#### Supplied records ####

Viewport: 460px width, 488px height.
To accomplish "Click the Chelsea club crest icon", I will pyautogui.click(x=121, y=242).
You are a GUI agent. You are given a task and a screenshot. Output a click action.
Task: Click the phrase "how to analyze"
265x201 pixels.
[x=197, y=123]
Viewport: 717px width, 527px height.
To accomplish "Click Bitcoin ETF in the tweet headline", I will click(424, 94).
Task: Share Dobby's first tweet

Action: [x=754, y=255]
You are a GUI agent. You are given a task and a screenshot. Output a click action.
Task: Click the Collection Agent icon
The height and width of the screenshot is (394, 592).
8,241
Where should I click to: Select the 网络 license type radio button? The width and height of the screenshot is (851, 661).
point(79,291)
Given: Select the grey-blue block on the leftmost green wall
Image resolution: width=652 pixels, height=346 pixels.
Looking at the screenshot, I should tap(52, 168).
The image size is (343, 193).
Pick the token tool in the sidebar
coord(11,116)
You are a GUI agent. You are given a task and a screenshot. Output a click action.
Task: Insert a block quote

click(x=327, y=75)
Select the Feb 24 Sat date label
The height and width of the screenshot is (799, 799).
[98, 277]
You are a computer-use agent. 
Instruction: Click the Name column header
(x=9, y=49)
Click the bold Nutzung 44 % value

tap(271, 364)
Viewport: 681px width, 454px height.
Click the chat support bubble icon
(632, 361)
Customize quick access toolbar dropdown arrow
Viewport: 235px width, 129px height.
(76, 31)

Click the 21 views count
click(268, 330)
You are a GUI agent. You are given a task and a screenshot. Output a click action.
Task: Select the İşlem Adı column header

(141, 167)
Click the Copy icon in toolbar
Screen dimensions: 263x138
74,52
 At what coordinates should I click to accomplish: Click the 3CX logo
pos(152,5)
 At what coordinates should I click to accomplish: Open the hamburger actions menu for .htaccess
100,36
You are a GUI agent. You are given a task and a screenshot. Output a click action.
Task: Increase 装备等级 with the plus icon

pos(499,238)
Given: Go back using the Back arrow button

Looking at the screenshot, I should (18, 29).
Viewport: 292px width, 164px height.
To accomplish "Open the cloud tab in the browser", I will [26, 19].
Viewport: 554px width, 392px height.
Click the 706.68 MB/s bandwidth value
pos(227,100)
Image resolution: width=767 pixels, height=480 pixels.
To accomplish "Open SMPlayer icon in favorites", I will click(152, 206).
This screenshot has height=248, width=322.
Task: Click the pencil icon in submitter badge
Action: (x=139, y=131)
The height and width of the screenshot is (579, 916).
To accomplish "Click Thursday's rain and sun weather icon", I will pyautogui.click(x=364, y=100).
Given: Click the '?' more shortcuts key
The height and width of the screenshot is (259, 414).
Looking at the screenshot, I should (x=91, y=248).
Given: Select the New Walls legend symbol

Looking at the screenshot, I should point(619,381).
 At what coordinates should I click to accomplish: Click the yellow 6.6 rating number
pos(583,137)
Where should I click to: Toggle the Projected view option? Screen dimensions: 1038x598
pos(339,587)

####

** Task directions **
Lines with the word "pyautogui": copy each one from the data above.

** Solution **
To accomplish "Click the Chelsea club crest icon", I will pyautogui.click(x=121, y=242).
To accomplish "Click Thursday's rain and sun weather icon", I will pyautogui.click(x=364, y=100).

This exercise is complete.